Twilio beat Q1 2026 expectations with EPS of $1.50 versus $1.27 consensus and revenue of $1.41 billion versus $1.34 billion, then raised full-year guidance for reported revenue growth to 14%-15% and non-GAAP operating income to $1.08 billion-$1.1 billion. Gross margin was pressured by $46 million of incremental carrier fees, but the offsetting strength in voice, messaging, and AI-driven software add-ons helped drive 20% revenue growth and a 2.37% aftermarket stock gain. Management described voice AI and multi-product adoption as key growth drivers and signaled further product announcements at Signal.

Analysis

TWLO is transitioning from a “usage recovery” story to a platform re-rating story, and that matters because the incremental dollar is now coming with better mix and tighter operating discipline. The second-order effect is that higher-margin software add-ons and multi-product attach should offset part of the carrier-fee drag over time, so the market may be underestimating how much of the margin pressure is temporary pass-through versus structural. If the console and Signal launches improve onboarding and cross-sell as promised, the revenue base could become less usage-volatile by mid-year, which would justify a higher multiple than a simple CPaaS read-through. The bigger setup is competitive: AI-native customers are using Twilio as the integration layer, not the end application, which creates a “picks-and-shovels on picks-and-shovels” dynamic.

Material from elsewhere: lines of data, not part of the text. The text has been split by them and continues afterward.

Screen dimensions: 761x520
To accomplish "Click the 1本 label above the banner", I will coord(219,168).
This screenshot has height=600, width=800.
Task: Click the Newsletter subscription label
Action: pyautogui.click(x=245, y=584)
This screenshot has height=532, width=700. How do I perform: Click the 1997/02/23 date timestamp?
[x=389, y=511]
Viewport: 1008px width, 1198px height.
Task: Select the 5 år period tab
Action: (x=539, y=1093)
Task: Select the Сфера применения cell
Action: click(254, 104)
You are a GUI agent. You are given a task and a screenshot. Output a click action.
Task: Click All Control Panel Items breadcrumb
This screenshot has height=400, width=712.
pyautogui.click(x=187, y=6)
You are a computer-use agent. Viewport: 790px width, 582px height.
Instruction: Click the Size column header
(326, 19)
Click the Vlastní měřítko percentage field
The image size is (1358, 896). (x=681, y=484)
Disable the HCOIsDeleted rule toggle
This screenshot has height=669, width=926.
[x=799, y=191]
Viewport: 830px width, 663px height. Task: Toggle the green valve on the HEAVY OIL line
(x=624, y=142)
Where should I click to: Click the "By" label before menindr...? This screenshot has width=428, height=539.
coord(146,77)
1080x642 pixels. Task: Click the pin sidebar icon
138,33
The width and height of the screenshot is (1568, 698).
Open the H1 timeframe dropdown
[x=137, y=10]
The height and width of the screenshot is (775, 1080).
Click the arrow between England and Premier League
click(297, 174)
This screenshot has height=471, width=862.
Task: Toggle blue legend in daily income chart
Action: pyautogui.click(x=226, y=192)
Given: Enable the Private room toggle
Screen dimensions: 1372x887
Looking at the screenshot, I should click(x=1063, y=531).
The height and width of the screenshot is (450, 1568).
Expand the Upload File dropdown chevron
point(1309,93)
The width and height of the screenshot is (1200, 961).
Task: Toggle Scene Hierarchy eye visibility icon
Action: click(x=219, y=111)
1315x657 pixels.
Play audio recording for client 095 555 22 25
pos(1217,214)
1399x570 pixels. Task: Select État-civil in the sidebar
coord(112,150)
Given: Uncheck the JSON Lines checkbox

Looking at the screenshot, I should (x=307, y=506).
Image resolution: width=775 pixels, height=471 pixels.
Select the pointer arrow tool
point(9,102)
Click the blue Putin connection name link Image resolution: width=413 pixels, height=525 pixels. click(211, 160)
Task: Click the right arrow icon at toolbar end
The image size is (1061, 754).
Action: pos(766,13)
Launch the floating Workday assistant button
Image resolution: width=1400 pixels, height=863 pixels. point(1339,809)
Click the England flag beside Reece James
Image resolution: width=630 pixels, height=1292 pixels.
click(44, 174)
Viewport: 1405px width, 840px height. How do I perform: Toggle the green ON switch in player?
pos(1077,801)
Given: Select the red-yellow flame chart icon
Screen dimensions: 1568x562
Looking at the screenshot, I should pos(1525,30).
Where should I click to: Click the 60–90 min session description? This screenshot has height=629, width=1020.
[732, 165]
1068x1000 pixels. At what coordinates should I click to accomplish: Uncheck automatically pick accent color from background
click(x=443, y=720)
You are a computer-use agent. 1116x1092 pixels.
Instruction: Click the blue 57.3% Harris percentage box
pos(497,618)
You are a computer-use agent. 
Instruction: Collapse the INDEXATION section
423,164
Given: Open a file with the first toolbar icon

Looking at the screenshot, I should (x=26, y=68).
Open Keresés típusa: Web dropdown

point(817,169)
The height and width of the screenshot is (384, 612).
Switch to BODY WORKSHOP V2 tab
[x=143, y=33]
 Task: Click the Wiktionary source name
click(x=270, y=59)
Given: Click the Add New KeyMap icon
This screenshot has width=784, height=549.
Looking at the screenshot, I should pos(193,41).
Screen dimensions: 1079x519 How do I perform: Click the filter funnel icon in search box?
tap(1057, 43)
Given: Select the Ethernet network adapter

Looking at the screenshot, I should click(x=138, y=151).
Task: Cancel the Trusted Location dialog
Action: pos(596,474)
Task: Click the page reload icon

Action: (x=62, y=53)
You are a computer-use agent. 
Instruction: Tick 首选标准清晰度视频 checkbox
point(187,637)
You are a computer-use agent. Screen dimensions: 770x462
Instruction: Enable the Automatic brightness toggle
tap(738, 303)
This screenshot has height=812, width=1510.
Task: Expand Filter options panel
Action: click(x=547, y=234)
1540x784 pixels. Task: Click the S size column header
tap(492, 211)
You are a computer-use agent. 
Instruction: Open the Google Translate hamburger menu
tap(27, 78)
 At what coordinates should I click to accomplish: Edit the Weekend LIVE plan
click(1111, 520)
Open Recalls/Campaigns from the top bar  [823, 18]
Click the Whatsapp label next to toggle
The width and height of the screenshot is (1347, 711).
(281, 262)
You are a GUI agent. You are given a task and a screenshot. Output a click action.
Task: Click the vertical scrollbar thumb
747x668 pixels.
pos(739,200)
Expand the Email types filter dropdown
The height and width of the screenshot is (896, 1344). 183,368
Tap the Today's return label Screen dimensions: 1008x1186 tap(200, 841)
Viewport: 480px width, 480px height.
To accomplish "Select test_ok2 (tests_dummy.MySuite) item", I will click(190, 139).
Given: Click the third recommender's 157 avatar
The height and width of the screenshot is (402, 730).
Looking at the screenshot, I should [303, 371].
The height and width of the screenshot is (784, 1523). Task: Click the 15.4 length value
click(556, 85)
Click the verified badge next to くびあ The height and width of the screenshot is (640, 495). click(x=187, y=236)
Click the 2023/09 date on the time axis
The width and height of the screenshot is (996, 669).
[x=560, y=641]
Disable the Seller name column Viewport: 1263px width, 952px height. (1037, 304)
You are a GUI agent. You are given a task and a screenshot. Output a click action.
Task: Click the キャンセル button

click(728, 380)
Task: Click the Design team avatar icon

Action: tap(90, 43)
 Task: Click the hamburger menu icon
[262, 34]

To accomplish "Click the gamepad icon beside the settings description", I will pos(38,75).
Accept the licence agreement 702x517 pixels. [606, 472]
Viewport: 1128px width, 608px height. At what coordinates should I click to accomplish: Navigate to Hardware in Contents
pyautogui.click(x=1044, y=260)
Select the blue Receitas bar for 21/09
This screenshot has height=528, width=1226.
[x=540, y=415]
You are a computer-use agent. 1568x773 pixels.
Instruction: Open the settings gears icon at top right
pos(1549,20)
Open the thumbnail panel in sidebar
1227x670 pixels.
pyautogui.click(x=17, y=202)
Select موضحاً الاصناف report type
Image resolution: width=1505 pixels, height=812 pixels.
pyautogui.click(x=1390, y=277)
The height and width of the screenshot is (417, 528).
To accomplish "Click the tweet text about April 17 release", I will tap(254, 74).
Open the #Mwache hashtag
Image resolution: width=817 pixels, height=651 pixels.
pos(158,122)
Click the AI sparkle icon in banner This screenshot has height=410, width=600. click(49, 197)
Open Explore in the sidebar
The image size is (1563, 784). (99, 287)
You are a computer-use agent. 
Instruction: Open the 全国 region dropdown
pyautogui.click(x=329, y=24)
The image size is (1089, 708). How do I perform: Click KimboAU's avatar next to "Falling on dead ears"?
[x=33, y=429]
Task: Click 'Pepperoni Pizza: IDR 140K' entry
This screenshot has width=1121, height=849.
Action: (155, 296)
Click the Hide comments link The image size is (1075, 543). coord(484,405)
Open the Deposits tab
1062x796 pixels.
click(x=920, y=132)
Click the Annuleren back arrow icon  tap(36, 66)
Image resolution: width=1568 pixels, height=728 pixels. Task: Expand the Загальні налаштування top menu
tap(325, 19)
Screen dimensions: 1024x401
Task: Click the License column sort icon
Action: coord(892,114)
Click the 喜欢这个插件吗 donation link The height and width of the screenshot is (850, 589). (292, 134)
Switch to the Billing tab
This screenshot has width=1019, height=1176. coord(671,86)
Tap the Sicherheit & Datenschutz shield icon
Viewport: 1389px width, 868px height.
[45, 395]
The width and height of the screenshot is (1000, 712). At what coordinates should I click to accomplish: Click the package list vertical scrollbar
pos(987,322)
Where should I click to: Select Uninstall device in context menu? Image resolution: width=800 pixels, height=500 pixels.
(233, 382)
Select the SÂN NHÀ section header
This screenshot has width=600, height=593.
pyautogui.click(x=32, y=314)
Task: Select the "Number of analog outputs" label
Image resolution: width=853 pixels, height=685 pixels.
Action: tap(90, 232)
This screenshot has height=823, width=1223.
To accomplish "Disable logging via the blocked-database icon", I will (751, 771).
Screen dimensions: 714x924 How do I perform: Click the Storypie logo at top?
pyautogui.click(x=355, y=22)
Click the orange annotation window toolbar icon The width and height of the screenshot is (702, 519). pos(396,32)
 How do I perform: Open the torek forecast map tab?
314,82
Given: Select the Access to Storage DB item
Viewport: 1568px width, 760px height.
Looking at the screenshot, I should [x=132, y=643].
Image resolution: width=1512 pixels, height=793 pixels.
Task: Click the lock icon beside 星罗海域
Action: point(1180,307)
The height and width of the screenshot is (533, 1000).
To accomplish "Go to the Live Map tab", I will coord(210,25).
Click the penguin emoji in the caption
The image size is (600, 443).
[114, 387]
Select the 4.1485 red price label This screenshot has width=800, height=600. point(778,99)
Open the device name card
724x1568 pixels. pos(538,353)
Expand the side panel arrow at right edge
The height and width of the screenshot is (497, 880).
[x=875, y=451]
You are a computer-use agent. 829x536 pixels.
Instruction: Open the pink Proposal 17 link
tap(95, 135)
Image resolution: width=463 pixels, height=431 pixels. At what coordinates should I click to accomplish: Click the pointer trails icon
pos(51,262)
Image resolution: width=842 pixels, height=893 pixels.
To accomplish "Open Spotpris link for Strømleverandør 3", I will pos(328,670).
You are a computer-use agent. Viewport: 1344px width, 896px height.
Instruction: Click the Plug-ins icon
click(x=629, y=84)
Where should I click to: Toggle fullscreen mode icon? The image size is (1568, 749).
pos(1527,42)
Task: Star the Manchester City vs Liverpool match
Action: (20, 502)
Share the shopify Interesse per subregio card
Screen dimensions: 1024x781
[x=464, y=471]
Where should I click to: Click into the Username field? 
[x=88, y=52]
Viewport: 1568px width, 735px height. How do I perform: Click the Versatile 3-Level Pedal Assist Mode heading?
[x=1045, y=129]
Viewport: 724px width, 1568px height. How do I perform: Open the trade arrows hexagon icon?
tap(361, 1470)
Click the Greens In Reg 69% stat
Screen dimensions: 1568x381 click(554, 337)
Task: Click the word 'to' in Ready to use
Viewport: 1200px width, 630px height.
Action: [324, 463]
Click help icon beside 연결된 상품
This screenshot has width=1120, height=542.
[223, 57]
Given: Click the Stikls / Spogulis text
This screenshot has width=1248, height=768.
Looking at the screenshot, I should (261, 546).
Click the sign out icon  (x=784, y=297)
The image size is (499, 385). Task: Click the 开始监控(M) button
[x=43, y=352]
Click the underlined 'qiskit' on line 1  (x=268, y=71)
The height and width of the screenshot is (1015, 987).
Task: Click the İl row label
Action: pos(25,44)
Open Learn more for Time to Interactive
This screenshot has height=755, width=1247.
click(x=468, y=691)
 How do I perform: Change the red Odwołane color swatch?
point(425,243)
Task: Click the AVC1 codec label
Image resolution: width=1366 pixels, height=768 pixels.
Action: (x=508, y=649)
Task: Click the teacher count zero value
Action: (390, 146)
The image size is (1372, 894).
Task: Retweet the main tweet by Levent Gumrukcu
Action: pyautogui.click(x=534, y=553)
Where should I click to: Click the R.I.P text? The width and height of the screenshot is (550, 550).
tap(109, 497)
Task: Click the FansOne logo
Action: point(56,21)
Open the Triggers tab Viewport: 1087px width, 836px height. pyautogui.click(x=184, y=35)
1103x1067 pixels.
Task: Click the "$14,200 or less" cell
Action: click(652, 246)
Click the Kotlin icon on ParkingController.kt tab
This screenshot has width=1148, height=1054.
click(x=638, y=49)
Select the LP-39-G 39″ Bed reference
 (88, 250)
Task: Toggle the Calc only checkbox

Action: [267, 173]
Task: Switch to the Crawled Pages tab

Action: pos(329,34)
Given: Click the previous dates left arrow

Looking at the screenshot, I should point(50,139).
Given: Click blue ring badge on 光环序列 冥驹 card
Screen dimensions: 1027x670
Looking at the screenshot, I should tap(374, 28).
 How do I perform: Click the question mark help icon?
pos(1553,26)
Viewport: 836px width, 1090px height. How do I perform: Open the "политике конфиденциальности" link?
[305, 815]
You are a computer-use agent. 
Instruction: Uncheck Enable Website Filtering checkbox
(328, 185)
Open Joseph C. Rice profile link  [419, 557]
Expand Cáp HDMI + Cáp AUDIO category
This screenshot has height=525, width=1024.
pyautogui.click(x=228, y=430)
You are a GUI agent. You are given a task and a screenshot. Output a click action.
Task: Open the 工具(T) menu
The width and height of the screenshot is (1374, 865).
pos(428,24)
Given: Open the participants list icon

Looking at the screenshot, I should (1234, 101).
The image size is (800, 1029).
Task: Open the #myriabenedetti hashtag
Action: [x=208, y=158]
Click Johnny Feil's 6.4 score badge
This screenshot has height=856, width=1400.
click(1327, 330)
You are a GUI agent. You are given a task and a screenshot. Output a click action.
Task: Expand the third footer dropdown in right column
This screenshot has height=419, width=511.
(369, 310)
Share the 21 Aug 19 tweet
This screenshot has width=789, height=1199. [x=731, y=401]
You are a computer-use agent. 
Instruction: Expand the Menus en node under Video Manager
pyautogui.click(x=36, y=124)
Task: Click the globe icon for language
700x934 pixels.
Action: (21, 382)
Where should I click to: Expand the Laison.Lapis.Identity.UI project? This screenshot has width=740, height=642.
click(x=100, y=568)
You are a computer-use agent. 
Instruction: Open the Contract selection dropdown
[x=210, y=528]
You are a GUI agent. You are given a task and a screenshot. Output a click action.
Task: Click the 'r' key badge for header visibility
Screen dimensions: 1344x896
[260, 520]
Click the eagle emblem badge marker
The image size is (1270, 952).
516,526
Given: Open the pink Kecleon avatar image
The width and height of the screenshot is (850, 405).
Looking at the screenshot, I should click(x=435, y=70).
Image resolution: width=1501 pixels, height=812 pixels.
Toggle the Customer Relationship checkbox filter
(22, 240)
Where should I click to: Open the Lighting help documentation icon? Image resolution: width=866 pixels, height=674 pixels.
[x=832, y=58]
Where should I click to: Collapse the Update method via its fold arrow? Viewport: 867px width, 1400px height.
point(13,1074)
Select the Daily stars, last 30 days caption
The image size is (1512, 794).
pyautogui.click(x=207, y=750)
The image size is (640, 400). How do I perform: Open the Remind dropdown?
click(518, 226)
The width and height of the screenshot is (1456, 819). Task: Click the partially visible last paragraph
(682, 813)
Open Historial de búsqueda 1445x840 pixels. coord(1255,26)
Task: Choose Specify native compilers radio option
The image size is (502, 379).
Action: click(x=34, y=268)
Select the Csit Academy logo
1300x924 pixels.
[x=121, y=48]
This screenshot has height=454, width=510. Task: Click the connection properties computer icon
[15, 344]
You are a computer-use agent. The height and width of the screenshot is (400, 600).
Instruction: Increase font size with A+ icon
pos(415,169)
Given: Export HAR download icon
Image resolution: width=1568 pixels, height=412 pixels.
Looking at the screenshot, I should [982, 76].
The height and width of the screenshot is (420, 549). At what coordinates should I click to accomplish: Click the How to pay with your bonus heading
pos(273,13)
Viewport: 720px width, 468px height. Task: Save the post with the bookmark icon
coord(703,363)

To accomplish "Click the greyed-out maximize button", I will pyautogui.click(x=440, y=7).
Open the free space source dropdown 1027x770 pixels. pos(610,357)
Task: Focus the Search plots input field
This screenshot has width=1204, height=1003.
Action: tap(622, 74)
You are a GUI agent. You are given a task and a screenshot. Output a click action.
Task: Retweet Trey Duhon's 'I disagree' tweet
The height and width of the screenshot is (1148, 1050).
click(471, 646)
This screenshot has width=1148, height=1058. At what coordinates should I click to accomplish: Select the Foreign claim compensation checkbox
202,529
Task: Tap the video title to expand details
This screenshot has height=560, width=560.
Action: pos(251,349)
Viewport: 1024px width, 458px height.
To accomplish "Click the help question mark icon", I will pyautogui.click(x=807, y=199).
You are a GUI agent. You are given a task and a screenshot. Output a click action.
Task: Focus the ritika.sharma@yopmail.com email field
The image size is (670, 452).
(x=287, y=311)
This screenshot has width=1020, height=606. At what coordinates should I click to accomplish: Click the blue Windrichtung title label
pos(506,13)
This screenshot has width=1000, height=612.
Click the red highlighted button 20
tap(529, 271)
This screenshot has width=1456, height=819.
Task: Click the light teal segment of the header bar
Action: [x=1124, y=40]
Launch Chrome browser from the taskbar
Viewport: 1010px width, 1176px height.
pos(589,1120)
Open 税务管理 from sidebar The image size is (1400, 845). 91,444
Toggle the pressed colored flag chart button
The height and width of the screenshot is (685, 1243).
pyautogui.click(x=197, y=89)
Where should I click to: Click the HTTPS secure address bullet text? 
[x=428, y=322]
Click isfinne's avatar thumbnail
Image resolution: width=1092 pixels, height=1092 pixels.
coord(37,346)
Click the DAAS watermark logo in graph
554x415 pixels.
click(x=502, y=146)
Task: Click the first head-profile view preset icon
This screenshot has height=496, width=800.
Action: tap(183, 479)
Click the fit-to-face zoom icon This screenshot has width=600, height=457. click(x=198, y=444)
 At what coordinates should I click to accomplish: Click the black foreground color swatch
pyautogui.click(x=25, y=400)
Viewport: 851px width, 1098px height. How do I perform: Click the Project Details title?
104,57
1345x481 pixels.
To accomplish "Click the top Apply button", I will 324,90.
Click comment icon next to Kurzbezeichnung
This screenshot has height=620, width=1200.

That is bullish not because AI monetization is large today, but because it improves deal quality and lock-in as these customers graduate from pilots to production across voice, messaging, and data. The overlooked implication is that any CRM or model-layer vendor trying to own the workflow still needs Twilio’s connectivity and compliance footprint; that keeps TWLO in the critical path and reduces the odds of wholesale displacement. The main risk is near-term margin optics, not demand. Carrier-fee step-ups can still cap sentiment over the next 1-2 quarters, and management’s usage-based conservatism means headline growth could decelerate even if underlying trends hold, creating a buy-the-dip setup rather than a straight-line re-rate. Contrarianly, the market may be overemphasizing AI as a future optionality call when the real current earnings power is coming from product breadth and go-to-market execution; if investors wait for AI revenue to become “meaningful,” they may miss the point at which it has already shifted mix and retention.